Data Preprocessing In Orange

3 min readSep 18, 2021

What is Data Preprocessing?

When we talk about data, we usually think of some large datasets with a huge number of rows and columns. While that is a likely scenario, it is not always the case — data could be in so many different forms: Structured Tables, Images, Audio files, Videos, etc..

Machines don’t understand free text, image, or video data as it is, they understand 1s and 0s. So it probably won’t be good enough if we put on a slideshow of all our images and expect our machine learning model to get trained just by that!

In any Machine Learning process, Data Preprocessing is that step in which the data gets transformed, or Encoded, to bring it to such a state that now the machine can easily parse it. In other words, the features of the data can now be easily interpreted by the algorithm.

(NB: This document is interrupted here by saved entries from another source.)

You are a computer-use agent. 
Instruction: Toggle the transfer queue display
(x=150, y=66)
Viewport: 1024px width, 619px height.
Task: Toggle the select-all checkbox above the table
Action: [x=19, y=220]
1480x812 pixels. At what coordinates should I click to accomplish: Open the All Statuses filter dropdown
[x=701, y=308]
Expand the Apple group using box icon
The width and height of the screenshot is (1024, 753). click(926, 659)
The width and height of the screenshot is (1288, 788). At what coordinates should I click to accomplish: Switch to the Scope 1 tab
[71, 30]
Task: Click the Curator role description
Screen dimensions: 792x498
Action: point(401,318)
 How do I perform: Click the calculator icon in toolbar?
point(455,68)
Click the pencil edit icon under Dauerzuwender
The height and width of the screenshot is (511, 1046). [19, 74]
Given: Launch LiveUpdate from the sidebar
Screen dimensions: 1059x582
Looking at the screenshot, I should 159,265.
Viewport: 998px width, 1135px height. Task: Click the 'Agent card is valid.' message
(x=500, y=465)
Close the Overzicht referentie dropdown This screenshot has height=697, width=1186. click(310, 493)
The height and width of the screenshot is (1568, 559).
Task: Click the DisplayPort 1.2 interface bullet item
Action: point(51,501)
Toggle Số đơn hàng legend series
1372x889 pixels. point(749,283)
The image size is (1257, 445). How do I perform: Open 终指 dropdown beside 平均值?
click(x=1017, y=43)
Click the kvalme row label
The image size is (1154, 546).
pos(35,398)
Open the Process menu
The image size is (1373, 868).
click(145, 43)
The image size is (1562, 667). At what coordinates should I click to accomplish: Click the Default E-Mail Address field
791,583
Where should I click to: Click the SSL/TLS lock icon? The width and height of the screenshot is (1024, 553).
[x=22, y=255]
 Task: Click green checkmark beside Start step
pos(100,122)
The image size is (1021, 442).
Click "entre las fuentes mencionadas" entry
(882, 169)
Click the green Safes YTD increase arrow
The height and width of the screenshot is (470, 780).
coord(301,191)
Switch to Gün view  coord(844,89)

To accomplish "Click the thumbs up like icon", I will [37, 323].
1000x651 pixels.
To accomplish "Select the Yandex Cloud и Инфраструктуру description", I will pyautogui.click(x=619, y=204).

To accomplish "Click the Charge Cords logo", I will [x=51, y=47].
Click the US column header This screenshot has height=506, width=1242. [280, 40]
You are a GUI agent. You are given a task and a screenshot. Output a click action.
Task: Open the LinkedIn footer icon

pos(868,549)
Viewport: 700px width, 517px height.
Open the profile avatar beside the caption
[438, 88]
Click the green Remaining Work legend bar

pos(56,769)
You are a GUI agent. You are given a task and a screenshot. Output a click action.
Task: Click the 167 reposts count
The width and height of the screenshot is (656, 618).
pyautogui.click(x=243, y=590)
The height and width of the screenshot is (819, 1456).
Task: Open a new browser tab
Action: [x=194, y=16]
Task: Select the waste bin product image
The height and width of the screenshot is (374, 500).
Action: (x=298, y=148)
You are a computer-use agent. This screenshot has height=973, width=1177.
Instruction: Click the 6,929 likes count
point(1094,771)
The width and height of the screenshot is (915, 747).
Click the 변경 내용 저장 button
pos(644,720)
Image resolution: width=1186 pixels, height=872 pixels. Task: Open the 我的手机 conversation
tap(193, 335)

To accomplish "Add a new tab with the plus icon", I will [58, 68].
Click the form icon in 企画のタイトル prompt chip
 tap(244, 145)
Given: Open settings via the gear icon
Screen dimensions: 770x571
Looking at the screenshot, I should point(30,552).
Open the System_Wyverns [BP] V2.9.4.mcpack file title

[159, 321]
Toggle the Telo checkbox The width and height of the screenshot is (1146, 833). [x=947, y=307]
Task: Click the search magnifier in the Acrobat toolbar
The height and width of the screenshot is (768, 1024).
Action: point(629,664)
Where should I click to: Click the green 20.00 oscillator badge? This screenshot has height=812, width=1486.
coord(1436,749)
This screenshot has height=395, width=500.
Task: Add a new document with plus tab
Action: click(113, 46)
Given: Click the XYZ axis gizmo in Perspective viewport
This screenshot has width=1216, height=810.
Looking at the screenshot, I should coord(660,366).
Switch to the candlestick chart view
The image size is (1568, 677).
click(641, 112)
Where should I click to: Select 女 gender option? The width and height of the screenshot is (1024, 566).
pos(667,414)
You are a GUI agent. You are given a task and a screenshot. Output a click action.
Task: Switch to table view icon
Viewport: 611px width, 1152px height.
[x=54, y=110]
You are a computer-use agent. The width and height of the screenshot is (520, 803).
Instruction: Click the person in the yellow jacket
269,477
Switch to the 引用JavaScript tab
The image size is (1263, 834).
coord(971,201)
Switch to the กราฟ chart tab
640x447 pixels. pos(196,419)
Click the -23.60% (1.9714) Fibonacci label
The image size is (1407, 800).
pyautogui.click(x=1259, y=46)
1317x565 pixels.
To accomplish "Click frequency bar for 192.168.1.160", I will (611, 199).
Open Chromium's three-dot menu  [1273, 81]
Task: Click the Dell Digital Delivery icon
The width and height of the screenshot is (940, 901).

Data discretization (discretization)

Continues features in the data can be discretized using a uniform discretization method. Discretization considers only continues features, and replaces them in the new data set with corresponding categorical features:

Continuization (continuization)

Continuization refers to transformation of discrete (binary or multinominal) variables to continuous. The class described below operates on the entire domain; documentation on Orange.core.transformvalue.rst explains how to treat each variable separately.

Normalization

Normalization is the process of organizing data in a database. This includes creating tables and establishing relationships between those tables according to rules designed both to protect the data and to make the database more flexible by eliminating redundancy and inconsistent dependency.

Normalization is used to scale the data of an attribute so that it falls in a smaller range, such as -1.0 to 1.0 or 0.0 to 1.0. Normalization is generally required when we are dealing with attributes on a different scale, otherwise, it may lead to a dilution in effectiveness of an important equally important attribute

Random sampling data (Randomization)

Random sampling is done by constructing a vector of subset indices (e.g. a table of 0’s and 1’s), one corresponding to each instance, and then passing the vector to the table’s Orange.data.Table.select method.

With randomization, given a data table, the preprocessor returns a new table in which the data is shuffled. Randomize function is used from the Orange library to perform randomization.